WORK TO BE COMPLETED
Copy out each of the following records word for word, reproducing every line without alteration.

PROVIDED RECORDS
## begin

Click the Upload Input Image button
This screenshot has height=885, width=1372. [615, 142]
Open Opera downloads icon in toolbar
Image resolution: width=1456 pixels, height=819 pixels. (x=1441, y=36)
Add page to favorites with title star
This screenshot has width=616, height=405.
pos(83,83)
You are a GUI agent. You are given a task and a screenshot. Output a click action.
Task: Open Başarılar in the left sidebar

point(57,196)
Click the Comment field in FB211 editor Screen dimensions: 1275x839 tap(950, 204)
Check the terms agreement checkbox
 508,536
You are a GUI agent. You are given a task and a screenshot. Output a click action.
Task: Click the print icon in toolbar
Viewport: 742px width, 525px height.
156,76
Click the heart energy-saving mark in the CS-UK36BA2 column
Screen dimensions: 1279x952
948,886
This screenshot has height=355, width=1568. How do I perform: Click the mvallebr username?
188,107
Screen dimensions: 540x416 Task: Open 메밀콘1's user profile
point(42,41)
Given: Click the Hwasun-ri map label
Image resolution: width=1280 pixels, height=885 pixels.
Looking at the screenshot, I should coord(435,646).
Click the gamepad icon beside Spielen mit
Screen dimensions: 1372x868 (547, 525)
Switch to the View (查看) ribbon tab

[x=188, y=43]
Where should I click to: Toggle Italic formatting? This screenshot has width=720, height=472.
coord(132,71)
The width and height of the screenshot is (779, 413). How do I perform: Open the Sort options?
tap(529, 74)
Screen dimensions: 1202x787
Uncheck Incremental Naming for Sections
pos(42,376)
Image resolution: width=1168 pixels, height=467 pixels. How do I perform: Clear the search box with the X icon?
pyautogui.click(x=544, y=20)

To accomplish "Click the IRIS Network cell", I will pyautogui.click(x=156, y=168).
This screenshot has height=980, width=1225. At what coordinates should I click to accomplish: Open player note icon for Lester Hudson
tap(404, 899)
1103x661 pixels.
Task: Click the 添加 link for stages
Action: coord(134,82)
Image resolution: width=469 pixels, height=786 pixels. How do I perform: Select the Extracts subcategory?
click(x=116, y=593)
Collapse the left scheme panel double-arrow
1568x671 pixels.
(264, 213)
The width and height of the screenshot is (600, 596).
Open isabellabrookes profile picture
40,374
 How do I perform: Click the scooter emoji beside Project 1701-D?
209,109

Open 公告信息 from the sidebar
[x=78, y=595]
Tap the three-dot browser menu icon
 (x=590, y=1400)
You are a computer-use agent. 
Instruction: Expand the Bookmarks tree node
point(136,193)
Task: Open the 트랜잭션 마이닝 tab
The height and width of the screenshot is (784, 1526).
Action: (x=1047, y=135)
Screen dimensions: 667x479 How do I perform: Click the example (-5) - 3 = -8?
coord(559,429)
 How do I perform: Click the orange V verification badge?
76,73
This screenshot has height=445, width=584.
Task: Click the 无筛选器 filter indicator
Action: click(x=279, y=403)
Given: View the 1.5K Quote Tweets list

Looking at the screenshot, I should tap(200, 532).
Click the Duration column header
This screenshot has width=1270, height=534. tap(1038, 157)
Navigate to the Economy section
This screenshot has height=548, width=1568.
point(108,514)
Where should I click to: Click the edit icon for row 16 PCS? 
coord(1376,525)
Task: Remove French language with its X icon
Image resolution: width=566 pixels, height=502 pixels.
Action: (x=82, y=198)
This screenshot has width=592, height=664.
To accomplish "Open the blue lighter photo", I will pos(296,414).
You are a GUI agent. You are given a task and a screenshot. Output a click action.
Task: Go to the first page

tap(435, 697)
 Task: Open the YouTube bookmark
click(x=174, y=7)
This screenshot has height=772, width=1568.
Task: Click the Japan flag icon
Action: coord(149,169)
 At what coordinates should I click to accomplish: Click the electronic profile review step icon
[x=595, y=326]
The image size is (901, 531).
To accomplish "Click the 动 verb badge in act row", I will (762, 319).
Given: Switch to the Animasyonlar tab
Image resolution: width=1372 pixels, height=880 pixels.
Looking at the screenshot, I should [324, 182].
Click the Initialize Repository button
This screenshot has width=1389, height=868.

## end

TASK RESULT
Click the Upload Input Image button
This screenshot has height=885, width=1372. [615, 142]
Open Opera downloads icon in toolbar
Image resolution: width=1456 pixels, height=819 pixels. (x=1441, y=36)
Add page to favorites with title star
This screenshot has width=616, height=405.
pos(83,83)
You are a GUI agent. You are given a task and a screenshot. Output a click action.
Task: Open Başarılar in the left sidebar

point(57,196)
Click the Comment field in FB211 editor Screen dimensions: 1275x839 tap(950, 204)
Check the terms agreement checkbox
 508,536
You are a GUI agent. You are given a task and a screenshot. Output a click action.
Task: Click the print icon in toolbar
Viewport: 742px width, 525px height.
156,76
Click the heart energy-saving mark in the CS-UK36BA2 column
Screen dimensions: 1279x952
948,886
This screenshot has height=355, width=1568. How do I perform: Click the mvallebr username?
188,107
Screen dimensions: 540x416 Task: Open 메밀콘1's user profile
point(42,41)
Given: Click the Hwasun-ri map label
Image resolution: width=1280 pixels, height=885 pixels.
Looking at the screenshot, I should coord(435,646).
Click the gamepad icon beside Spielen mit
Screen dimensions: 1372x868 (547, 525)
Switch to the View (查看) ribbon tab

[x=188, y=43]
Where should I click to: Toggle Italic formatting? This screenshot has width=720, height=472.
coord(132,71)
The width and height of the screenshot is (779, 413). How do I perform: Open the Sort options?
tap(529, 74)
Screen dimensions: 1202x787
Uncheck Incremental Naming for Sections
pos(42,376)
Image resolution: width=1168 pixels, height=467 pixels. How do I perform: Clear the search box with the X icon?
pyautogui.click(x=544, y=20)

To accomplish "Click the IRIS Network cell", I will pyautogui.click(x=156, y=168).
This screenshot has height=980, width=1225. At what coordinates should I click to accomplish: Open player note icon for Lester Hudson
tap(404, 899)
1103x661 pixels.
Task: Click the 添加 link for stages
Action: coord(134,82)
Image resolution: width=469 pixels, height=786 pixels. How do I perform: Select the Extracts subcategory?
click(x=116, y=593)
Collapse the left scheme panel double-arrow
1568x671 pixels.
(264, 213)
The width and height of the screenshot is (600, 596).
Open isabellabrookes profile picture
40,374
 How do I perform: Click the scooter emoji beside Project 1701-D?
209,109

Open 公告信息 from the sidebar
[x=78, y=595]
Tap the three-dot browser menu icon
 (x=590, y=1400)
You are a computer-use agent. 
Instruction: Expand the Bookmarks tree node
point(136,193)
Task: Open the 트랜잭션 마이닝 tab
The height and width of the screenshot is (784, 1526).
Action: (x=1047, y=135)
Screen dimensions: 667x479 How do I perform: Click the example (-5) - 3 = -8?
coord(559,429)
 How do I perform: Click the orange V verification badge?
76,73
This screenshot has height=445, width=584.
Task: Click the 无筛选器 filter indicator
Action: click(x=279, y=403)
Given: View the 1.5K Quote Tweets list

Looking at the screenshot, I should tap(200, 532).
Click the Duration column header
This screenshot has width=1270, height=534. tap(1038, 157)
Navigate to the Economy section
This screenshot has height=548, width=1568.
point(108,514)
Where should I click to: Click the edit icon for row 16 PCS? 
coord(1376,525)
Task: Remove French language with its X icon
Image resolution: width=566 pixels, height=502 pixels.
Action: (x=82, y=198)
This screenshot has width=592, height=664.
To accomplish "Open the blue lighter photo", I will pos(296,414).
You are a GUI agent. You are given a task and a screenshot. Output a click action.
Task: Go to the first page

tap(435, 697)
 Task: Open the YouTube bookmark
click(x=174, y=7)
This screenshot has height=772, width=1568.
Task: Click the Japan flag icon
Action: coord(149,169)
 At what coordinates should I click to accomplish: Click the electronic profile review step icon
[x=595, y=326]
The image size is (901, 531).
To accomplish "Click the 动 verb badge in act row", I will (762, 319).
Given: Switch to the Animasyonlar tab
Image resolution: width=1372 pixels, height=880 pixels.
Looking at the screenshot, I should [324, 182].
Click the Initialize Repository button
This screenshot has width=1389, height=868.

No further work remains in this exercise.